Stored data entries
· · · · ·

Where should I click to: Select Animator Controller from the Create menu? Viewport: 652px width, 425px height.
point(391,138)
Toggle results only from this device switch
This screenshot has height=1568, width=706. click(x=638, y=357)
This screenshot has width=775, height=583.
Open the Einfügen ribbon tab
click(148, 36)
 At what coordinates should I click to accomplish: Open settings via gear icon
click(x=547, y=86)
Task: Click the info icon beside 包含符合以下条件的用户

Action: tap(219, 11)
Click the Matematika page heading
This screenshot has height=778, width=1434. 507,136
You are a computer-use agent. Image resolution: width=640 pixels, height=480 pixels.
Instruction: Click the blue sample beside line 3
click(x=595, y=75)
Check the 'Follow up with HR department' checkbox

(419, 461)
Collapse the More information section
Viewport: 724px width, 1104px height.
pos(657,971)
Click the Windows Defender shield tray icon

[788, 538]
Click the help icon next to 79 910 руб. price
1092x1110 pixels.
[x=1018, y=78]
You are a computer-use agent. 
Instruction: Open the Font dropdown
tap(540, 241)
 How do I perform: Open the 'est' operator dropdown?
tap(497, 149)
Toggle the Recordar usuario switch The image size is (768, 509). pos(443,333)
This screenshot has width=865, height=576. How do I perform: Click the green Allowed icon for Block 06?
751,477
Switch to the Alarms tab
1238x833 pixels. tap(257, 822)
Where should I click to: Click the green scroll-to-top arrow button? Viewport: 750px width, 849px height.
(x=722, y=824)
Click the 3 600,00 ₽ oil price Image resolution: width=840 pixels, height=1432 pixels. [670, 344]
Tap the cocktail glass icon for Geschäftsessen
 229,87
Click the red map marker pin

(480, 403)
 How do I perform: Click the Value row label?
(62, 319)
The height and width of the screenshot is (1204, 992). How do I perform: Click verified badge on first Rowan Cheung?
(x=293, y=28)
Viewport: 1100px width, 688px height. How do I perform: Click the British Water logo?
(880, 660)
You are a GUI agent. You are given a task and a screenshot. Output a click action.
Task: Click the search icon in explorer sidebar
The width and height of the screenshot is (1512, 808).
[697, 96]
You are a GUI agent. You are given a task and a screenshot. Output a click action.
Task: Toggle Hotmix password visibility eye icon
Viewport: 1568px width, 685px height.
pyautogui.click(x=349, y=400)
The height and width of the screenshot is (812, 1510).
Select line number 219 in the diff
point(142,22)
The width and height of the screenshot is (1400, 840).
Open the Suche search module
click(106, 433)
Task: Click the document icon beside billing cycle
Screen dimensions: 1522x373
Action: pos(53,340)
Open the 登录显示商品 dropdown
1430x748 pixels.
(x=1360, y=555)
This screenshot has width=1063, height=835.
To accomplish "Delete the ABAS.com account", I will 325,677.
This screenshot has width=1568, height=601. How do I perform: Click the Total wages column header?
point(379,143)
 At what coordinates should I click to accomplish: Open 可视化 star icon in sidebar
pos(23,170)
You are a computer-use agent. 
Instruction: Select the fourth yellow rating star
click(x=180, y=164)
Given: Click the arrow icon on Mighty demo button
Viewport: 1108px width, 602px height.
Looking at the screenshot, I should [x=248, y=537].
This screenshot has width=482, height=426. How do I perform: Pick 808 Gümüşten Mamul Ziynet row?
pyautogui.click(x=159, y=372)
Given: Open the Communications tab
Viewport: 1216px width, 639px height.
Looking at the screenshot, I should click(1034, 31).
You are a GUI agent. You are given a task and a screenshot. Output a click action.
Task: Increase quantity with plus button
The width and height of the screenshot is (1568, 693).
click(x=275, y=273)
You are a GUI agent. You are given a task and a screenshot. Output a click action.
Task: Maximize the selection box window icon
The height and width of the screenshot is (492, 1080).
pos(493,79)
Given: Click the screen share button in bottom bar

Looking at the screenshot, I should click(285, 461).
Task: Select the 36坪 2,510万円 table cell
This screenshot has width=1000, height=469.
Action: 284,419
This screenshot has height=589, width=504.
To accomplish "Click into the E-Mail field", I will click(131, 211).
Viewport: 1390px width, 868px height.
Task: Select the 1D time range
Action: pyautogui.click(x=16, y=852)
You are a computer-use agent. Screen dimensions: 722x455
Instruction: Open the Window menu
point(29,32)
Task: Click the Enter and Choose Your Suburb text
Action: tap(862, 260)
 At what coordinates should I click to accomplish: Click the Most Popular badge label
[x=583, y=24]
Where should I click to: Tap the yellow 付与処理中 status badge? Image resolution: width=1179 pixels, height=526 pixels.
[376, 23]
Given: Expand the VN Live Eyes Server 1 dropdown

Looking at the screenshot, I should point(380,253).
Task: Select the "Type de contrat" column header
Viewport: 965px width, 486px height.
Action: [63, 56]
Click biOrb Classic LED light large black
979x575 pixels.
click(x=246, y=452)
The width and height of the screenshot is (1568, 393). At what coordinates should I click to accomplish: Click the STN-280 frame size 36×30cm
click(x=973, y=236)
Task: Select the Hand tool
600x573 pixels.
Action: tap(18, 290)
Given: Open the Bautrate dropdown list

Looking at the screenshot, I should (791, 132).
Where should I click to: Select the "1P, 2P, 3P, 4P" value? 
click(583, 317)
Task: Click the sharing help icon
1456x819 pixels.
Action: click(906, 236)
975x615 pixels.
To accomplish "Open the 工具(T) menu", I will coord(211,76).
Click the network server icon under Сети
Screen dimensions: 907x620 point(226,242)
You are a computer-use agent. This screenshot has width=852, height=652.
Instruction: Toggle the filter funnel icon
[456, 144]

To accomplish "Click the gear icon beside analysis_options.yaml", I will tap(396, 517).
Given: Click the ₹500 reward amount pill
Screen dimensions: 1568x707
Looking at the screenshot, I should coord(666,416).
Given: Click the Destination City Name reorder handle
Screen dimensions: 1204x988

· · · · ·

About this exercise
Starting with the line that holds "Viewport: 1108px width, 602px height." and ending with the line that holds "Task: Maximize the selection box window icon", retype every line in the data above exactly, and nothing else.

Task result
Viewport: 1108px width, 602px height.
Looking at the screenshot, I should [x=248, y=537].
This screenshot has width=482, height=426. How do I perform: Pick 808 Gümüşten Mamul Ziynet row?
pyautogui.click(x=159, y=372)
Given: Open the Communications tab
Viewport: 1216px width, 639px height.
Looking at the screenshot, I should click(1034, 31).
You are a GUI agent. You are given a task and a screenshot. Output a click action.
Task: Increase quantity with plus button
The width and height of the screenshot is (1568, 693).
click(x=275, y=273)
You are a GUI agent. You are given a task and a screenshot. Output a click action.
Task: Maximize the selection box window icon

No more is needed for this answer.